_Exercise directions_
Can you rewrite the items from the start through the line containing "[1439, 344]" with "Parity" changed to "Stop Bits" and everything else left as it is?
■ ■ ■ ■ ■
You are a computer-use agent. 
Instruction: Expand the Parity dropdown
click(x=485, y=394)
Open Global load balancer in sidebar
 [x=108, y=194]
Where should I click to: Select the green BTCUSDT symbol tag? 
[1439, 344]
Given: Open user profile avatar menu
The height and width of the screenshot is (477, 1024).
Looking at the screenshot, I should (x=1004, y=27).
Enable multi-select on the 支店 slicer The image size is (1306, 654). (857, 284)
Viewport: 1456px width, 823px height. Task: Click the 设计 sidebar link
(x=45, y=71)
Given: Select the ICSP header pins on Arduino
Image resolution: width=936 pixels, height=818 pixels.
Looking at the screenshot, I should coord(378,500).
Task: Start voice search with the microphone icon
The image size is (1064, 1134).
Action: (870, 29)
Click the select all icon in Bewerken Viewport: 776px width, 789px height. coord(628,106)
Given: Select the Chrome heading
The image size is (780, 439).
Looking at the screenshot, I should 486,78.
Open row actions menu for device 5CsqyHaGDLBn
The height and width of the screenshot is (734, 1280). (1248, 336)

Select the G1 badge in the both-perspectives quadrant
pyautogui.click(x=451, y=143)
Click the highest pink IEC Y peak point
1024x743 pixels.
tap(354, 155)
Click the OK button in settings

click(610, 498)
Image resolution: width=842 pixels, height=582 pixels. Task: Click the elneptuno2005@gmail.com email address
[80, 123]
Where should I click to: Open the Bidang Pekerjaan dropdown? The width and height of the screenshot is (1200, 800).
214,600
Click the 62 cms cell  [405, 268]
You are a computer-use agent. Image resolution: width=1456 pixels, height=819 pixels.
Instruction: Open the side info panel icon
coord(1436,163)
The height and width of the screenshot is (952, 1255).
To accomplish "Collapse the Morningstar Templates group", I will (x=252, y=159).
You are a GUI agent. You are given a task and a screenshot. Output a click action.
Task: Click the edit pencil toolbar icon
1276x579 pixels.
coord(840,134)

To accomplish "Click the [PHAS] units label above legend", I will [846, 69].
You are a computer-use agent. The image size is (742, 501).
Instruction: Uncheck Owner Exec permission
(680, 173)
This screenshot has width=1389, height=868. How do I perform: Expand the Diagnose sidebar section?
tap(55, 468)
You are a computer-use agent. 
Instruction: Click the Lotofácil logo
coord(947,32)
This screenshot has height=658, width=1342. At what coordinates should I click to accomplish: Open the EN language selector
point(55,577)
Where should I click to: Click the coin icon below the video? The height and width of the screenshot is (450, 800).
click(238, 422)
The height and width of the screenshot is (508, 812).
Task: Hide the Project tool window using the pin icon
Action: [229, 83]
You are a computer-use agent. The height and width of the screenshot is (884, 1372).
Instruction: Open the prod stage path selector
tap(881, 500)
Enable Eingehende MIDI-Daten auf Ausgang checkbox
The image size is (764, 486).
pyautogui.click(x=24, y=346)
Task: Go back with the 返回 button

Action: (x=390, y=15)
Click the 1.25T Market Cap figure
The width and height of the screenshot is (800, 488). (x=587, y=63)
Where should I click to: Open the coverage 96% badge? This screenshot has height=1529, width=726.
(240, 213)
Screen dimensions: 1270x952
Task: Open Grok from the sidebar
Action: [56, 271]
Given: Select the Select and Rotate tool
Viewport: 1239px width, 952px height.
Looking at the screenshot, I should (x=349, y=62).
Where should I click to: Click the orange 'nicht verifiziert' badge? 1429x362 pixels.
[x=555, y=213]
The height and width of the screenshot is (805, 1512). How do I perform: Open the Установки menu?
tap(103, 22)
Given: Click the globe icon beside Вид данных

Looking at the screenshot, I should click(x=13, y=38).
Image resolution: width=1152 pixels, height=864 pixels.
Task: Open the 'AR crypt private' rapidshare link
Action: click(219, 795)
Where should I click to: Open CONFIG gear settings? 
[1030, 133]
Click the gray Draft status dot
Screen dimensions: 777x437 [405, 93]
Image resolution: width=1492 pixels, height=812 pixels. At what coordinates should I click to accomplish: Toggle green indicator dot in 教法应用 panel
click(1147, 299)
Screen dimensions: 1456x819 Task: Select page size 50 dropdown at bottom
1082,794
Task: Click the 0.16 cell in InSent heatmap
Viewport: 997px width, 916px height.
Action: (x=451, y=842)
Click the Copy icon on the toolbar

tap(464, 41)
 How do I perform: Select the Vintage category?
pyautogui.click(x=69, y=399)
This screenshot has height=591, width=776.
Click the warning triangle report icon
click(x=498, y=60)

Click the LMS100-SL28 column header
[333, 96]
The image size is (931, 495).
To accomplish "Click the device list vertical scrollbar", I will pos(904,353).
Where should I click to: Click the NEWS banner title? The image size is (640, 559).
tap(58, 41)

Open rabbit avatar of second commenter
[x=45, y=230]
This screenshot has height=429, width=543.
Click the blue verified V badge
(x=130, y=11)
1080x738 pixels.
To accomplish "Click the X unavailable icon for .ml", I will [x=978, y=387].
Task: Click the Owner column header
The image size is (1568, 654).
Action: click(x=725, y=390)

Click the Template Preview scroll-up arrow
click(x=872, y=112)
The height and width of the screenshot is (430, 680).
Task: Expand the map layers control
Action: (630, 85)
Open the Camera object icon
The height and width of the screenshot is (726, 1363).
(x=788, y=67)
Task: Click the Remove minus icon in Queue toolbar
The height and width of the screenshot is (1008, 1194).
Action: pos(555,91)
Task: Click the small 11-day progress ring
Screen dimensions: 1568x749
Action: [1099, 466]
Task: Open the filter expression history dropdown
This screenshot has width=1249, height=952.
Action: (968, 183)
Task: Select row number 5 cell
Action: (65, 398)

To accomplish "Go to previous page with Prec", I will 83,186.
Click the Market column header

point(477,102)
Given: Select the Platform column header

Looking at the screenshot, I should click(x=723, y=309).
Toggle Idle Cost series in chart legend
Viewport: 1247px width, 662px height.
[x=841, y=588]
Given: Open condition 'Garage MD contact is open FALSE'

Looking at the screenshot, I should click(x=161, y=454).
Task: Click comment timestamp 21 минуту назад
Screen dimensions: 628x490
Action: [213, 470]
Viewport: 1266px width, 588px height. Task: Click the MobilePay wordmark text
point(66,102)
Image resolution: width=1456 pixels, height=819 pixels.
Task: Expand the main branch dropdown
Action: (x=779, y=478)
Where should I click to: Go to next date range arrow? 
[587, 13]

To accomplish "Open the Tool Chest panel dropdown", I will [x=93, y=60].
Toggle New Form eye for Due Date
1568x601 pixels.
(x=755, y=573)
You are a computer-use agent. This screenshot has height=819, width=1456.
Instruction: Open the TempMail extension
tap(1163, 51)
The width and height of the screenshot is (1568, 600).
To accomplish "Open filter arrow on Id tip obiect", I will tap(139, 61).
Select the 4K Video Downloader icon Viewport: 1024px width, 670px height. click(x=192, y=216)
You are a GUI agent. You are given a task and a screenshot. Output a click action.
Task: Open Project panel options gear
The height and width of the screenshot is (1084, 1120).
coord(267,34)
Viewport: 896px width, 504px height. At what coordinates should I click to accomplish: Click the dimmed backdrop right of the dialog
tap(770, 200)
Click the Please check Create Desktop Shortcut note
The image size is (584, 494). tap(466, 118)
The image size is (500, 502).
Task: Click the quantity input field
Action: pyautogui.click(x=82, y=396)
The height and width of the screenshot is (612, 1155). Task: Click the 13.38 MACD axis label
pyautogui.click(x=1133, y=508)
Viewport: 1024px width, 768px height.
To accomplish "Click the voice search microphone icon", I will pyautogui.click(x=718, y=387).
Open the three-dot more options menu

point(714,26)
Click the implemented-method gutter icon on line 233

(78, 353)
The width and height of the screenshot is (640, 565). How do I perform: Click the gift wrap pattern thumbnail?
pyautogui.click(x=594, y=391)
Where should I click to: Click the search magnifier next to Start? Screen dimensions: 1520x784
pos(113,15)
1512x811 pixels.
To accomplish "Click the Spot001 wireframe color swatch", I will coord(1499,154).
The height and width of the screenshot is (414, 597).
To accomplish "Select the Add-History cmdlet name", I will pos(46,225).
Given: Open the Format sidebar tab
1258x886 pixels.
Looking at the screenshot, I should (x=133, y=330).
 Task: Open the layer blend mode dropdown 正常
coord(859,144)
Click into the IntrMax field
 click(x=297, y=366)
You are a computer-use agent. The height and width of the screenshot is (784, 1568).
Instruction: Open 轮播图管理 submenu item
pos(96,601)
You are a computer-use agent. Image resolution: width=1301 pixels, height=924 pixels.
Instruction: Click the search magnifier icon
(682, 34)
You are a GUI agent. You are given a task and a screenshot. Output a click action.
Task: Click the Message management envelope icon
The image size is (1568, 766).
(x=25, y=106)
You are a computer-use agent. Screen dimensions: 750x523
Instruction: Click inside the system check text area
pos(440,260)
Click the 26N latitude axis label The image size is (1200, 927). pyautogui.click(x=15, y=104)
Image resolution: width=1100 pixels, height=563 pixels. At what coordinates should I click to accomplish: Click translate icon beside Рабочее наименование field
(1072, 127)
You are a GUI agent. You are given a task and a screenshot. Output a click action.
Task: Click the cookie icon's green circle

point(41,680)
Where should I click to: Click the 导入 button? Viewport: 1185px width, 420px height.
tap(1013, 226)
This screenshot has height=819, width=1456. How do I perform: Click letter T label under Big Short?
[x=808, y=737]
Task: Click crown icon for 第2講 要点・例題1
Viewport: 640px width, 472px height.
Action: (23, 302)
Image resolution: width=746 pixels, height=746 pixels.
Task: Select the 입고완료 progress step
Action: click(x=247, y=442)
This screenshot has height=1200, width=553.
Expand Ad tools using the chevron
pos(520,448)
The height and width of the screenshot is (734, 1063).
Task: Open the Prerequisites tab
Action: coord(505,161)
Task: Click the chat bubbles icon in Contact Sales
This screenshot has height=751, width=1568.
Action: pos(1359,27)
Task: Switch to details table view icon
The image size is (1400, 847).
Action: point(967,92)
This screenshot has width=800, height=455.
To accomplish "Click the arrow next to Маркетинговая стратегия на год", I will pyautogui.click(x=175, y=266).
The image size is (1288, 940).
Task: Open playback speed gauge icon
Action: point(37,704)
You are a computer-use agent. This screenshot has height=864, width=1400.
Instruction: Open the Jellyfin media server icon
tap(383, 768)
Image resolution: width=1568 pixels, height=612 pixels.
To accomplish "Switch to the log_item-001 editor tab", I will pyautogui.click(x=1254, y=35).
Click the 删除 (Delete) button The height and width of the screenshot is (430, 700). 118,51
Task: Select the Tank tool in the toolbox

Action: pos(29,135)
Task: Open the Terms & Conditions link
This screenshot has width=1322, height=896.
■ ■ ■ ■ ■
_Task result_
You are a computer-use agent. 
Instruction: Expand the Stop Bits dropdown
click(x=485, y=394)
Open Global load balancer in sidebar
 [x=108, y=194]
Where should I click to: Select the green BTCUSDT symbol tag? 
[1439, 344]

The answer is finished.